→ **Your instructions**: Reproduce the items from the start through the line holding "(1912, 535).", inclusive, swapping "Identify" for "Find" and leaving all else unchanged.

→ **Data to process**:

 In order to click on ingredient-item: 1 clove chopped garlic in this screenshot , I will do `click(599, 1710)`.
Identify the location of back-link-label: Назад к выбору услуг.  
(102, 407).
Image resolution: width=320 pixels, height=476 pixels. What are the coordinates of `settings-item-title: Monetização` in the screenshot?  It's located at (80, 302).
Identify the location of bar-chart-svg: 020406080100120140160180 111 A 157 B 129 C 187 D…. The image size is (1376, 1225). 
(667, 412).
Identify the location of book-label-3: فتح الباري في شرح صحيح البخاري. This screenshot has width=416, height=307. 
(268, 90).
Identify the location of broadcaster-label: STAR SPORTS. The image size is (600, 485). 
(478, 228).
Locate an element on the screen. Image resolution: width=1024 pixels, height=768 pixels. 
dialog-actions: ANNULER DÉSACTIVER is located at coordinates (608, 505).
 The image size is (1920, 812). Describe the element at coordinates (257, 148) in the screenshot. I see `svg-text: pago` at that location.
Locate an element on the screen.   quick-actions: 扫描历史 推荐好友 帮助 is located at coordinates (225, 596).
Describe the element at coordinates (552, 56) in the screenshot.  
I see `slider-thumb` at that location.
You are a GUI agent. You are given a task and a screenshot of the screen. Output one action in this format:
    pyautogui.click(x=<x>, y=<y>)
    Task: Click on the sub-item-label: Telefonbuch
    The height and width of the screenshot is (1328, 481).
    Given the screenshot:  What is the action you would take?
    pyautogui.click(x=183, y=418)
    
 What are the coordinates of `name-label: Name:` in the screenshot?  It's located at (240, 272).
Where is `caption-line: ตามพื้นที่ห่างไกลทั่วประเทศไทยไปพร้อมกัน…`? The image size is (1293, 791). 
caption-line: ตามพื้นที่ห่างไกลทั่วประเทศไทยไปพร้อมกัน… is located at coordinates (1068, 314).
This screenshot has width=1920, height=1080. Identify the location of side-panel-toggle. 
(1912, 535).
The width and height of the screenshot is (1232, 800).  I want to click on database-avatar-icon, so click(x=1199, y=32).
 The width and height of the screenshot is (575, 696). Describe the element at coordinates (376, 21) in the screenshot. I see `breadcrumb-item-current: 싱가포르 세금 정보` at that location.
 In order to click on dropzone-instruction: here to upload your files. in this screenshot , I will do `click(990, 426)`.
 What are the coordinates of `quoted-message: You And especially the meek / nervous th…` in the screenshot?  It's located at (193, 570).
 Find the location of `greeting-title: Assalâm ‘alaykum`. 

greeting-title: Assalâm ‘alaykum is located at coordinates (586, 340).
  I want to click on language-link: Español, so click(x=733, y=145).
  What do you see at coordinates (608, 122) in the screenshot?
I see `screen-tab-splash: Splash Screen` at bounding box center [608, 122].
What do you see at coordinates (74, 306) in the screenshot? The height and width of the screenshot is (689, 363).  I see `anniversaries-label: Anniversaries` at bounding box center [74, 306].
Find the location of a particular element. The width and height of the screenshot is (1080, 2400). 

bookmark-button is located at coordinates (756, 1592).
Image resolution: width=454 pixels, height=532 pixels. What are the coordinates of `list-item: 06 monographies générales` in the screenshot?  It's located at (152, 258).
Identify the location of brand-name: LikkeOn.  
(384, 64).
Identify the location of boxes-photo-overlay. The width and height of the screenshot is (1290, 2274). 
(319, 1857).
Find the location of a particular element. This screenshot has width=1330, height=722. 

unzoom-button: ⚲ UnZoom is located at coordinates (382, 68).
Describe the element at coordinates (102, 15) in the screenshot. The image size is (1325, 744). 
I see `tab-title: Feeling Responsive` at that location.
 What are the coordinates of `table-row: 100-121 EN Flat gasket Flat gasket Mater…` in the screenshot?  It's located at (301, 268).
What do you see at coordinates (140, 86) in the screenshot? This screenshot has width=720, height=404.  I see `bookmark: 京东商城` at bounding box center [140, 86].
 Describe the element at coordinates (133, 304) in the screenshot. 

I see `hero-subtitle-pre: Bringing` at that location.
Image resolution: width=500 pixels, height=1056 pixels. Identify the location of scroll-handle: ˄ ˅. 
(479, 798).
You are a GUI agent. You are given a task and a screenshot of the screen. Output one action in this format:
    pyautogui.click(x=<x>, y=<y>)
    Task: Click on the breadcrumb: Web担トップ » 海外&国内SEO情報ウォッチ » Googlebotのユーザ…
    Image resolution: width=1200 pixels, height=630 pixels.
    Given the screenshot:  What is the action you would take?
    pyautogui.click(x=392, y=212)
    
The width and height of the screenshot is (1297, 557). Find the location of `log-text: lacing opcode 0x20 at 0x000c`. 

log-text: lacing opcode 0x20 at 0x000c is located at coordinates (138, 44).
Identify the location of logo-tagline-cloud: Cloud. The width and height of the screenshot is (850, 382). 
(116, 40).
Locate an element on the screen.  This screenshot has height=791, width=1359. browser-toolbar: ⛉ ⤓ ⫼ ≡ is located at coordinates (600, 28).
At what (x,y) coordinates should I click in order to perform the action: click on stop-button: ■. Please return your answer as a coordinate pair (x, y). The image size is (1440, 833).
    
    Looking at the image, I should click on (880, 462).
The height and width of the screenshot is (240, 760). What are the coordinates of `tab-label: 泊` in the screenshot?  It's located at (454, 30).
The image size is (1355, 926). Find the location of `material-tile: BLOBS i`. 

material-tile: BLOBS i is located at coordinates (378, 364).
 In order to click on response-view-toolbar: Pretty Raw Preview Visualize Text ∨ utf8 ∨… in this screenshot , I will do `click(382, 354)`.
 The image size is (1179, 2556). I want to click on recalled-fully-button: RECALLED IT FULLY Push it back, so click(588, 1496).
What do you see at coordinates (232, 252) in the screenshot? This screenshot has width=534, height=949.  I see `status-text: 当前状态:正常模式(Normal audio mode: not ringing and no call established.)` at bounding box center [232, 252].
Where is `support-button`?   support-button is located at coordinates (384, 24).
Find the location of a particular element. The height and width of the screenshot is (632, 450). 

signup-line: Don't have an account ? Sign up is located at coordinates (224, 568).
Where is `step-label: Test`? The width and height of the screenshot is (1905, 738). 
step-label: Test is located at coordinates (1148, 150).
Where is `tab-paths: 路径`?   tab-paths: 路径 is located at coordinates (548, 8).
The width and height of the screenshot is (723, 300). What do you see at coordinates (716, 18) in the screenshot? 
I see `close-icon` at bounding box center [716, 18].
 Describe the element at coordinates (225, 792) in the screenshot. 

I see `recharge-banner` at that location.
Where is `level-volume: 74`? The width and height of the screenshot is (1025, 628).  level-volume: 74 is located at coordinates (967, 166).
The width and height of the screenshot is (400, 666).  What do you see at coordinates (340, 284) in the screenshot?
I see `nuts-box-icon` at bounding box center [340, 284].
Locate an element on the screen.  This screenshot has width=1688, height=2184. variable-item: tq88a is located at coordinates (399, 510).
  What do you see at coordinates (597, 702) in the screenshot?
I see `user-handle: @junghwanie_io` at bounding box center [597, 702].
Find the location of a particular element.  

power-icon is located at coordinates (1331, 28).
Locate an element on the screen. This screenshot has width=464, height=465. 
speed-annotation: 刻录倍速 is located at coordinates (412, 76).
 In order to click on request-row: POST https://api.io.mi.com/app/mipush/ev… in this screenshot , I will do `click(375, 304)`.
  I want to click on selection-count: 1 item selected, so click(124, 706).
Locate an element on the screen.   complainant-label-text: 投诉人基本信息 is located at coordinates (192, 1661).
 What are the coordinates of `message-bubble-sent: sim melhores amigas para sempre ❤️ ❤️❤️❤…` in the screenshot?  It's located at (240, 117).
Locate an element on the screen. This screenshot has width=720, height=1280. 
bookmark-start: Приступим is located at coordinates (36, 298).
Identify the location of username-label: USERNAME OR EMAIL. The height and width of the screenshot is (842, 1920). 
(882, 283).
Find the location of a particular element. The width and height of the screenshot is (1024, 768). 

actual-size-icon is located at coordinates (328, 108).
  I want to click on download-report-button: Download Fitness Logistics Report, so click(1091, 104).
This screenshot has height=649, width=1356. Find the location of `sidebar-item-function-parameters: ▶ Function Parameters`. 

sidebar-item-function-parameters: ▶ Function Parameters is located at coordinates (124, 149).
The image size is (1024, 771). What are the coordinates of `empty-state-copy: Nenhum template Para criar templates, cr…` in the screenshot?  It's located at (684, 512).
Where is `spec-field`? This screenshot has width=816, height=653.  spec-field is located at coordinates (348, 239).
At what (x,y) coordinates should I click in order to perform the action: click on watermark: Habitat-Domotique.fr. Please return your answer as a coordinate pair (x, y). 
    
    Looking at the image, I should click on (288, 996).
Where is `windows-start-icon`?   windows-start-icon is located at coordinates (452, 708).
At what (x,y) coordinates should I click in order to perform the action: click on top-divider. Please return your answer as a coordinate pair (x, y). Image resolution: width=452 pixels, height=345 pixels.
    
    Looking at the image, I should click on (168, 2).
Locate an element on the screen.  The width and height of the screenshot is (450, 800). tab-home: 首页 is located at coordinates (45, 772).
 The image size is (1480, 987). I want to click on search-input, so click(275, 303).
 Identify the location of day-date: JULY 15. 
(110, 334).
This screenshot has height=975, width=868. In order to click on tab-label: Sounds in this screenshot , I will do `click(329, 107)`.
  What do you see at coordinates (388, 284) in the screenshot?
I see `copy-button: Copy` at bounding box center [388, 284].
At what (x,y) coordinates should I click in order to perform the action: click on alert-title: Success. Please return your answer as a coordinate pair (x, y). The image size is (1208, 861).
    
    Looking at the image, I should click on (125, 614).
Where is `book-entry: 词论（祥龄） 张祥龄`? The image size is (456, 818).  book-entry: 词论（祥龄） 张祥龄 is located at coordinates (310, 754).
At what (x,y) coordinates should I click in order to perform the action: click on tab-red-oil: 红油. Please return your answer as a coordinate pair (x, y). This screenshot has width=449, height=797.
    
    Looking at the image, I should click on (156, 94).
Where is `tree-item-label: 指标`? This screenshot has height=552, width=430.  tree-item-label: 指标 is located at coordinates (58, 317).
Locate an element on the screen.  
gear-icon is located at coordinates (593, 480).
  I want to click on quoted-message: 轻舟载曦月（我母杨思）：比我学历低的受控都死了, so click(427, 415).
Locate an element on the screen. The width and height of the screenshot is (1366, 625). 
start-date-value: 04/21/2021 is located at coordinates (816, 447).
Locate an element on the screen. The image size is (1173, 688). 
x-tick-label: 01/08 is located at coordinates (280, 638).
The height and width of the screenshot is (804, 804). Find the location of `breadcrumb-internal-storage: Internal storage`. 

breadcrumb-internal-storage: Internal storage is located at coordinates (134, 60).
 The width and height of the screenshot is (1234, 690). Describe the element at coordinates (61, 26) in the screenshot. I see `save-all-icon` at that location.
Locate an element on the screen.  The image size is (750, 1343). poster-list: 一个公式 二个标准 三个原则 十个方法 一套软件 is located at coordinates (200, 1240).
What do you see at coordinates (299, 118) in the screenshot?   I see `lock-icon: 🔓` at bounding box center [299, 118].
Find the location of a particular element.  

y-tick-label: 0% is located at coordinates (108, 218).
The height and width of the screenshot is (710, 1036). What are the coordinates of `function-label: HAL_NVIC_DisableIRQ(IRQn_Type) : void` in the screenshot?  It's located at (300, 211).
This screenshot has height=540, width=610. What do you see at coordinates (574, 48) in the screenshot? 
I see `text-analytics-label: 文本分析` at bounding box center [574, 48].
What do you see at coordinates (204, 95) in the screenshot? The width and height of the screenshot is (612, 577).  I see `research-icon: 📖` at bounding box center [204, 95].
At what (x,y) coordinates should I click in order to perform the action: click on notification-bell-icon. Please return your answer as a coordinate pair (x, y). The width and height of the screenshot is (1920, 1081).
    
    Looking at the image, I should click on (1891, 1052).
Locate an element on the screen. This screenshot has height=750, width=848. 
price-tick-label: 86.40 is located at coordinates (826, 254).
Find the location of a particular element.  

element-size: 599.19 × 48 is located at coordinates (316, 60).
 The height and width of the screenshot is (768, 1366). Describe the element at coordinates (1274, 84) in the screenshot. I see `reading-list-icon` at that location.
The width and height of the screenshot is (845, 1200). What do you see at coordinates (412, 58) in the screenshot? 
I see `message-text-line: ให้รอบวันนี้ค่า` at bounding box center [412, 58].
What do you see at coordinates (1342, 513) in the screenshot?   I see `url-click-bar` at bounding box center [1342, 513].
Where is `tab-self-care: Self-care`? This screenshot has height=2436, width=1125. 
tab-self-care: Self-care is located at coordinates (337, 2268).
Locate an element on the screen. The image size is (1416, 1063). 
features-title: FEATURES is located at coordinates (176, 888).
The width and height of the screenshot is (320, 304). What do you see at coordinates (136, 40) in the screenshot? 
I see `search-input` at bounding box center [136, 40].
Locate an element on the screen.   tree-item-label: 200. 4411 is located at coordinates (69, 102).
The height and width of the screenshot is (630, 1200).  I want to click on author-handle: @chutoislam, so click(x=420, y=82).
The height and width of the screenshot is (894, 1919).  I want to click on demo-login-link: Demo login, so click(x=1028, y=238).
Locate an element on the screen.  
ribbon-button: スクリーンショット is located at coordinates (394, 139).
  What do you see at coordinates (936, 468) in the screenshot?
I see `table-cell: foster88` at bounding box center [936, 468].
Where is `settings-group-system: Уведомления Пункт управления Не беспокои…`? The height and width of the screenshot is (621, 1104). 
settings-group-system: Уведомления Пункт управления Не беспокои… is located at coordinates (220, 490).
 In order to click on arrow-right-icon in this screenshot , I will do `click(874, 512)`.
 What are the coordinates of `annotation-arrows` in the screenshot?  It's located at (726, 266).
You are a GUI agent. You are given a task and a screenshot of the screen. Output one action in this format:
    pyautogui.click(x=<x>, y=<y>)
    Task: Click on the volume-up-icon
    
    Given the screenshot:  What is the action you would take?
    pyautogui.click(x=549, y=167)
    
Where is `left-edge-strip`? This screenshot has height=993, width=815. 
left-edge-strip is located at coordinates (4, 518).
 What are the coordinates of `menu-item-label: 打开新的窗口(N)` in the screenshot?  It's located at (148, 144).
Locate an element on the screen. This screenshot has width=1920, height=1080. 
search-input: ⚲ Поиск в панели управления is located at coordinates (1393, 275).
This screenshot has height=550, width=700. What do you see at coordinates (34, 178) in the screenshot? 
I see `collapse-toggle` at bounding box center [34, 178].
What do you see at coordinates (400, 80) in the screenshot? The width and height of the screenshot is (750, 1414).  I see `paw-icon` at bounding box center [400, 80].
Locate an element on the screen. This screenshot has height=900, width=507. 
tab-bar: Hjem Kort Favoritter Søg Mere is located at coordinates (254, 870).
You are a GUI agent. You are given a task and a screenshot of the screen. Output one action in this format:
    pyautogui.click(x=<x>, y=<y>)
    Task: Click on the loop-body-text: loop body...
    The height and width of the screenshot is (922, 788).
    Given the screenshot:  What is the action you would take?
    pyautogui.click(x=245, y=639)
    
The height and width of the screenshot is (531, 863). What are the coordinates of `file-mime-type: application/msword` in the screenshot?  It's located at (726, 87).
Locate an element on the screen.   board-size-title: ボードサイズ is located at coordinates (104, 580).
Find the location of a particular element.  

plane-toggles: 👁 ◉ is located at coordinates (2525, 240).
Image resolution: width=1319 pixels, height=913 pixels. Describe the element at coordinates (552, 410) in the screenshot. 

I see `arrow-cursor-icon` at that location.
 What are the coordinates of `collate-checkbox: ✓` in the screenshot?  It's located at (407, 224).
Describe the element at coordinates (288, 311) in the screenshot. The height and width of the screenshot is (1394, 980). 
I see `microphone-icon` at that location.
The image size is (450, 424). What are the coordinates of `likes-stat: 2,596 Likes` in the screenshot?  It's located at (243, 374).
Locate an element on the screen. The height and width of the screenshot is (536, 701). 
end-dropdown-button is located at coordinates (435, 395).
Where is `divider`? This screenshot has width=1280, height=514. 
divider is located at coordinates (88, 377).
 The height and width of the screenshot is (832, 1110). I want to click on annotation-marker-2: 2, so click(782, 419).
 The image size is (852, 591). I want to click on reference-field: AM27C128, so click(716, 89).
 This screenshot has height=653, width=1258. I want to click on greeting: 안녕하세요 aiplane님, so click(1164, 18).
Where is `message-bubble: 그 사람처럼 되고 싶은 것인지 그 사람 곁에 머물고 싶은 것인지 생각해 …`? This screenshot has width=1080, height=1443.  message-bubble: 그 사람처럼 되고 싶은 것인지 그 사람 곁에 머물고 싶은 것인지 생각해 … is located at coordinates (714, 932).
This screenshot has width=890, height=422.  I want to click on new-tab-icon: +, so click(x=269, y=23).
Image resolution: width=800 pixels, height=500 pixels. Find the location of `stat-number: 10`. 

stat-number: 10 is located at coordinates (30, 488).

→ **Solution for this exercise**:
 In order to click on ingredient-item: 1 clove chopped garlic in this screenshot , I will do `click(599, 1710)`.
Find the location of back-link-label: Назад к выбору услуг.  
(102, 407).
Image resolution: width=320 pixels, height=476 pixels. What are the coordinates of `settings-item-title: Monetização` in the screenshot?  It's located at (80, 302).
Find the location of bar-chart-svg: 020406080100120140160180 111 A 157 B 129 C 187 D…. The image size is (1376, 1225). 
(667, 412).
Find the location of book-label-3: فتح الباري في شرح صحيح البخاري. This screenshot has width=416, height=307. 
(268, 90).
Find the location of broadcaster-label: STAR SPORTS. The image size is (600, 485). 
(478, 228).
Locate an element on the screen. Image resolution: width=1024 pixels, height=768 pixels. 
dialog-actions: ANNULER DÉSACTIVER is located at coordinates (608, 505).
 The image size is (1920, 812). Describe the element at coordinates (257, 148) in the screenshot. I see `svg-text: pago` at that location.
Locate an element on the screen.   quick-actions: 扫描历史 推荐好友 帮助 is located at coordinates (225, 596).
Describe the element at coordinates (552, 56) in the screenshot.  
I see `slider-thumb` at that location.
You are a GUI agent. You are given a task and a screenshot of the screen. Output one action in this format:
    pyautogui.click(x=<x>, y=<y>)
    Task: Click on the sub-item-label: Telefonbuch
    The height and width of the screenshot is (1328, 481).
    Given the screenshot:  What is the action you would take?
    pyautogui.click(x=183, y=418)
    
 What are the coordinates of `name-label: Name:` in the screenshot?  It's located at (240, 272).
Where is `caption-line: ตามพื้นที่ห่างไกลทั่วประเทศไทยไปพร้อมกัน…`? The image size is (1293, 791). 
caption-line: ตามพื้นที่ห่างไกลทั่วประเทศไทยไปพร้อมกัน… is located at coordinates (1068, 314).
This screenshot has width=1920, height=1080. Find the location of side-panel-toggle. 
(1912, 535).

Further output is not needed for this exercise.